O’Leary said he does not see the same level of hesitance for routine immunizations as for Covid. “There has always been vaccine hesitancy and vaccine refusers. But we’ve maintained vaccination rates north of 90 percent for all routine childhood vaccines for a long time now,” he said.

Malini said the “ripple effects” of missed vaccinations earlier in the pandemic continued into this year. As children returned to in-person learning this fall, schools may have been the first place families heard about missed vaccinations. States set vaccination requirements and allowable exemptions for entry at schools and child care facilities. Last year, Colorado passed a school entry immunization law that tightened allowable exemptions.
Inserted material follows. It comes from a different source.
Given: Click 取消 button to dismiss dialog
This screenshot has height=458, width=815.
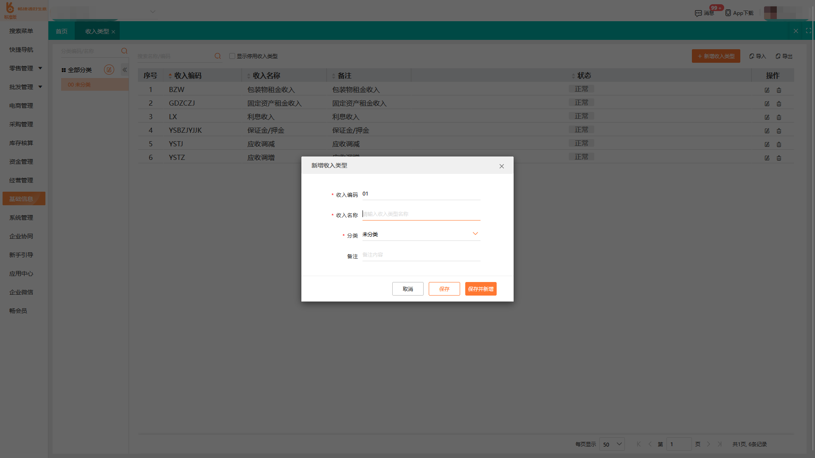Looking at the screenshot, I should coord(408,288).
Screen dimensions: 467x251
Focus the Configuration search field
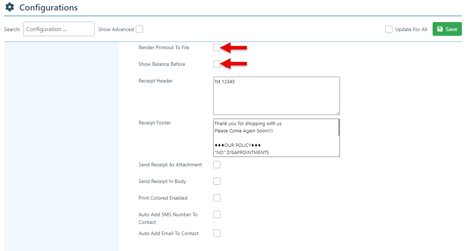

“Schools, where vaccination requirements are generally enforced, are stretched thin for a variety of reasons, including Covid,” O’Leary said, adding that managing vaccination requirements may be more difficult for some, but not all, schools.

Anayeli Dominguez, 13, was at the Westminster clinic for a TDAP vaccination because her middle school had noticed she was not up to date.

“School nurses play an important role in helping identify students in need of immunizations, and also by connecting families to resources both within the district and in the larger community,” said Denver Public Schools spokesperson Will Jones.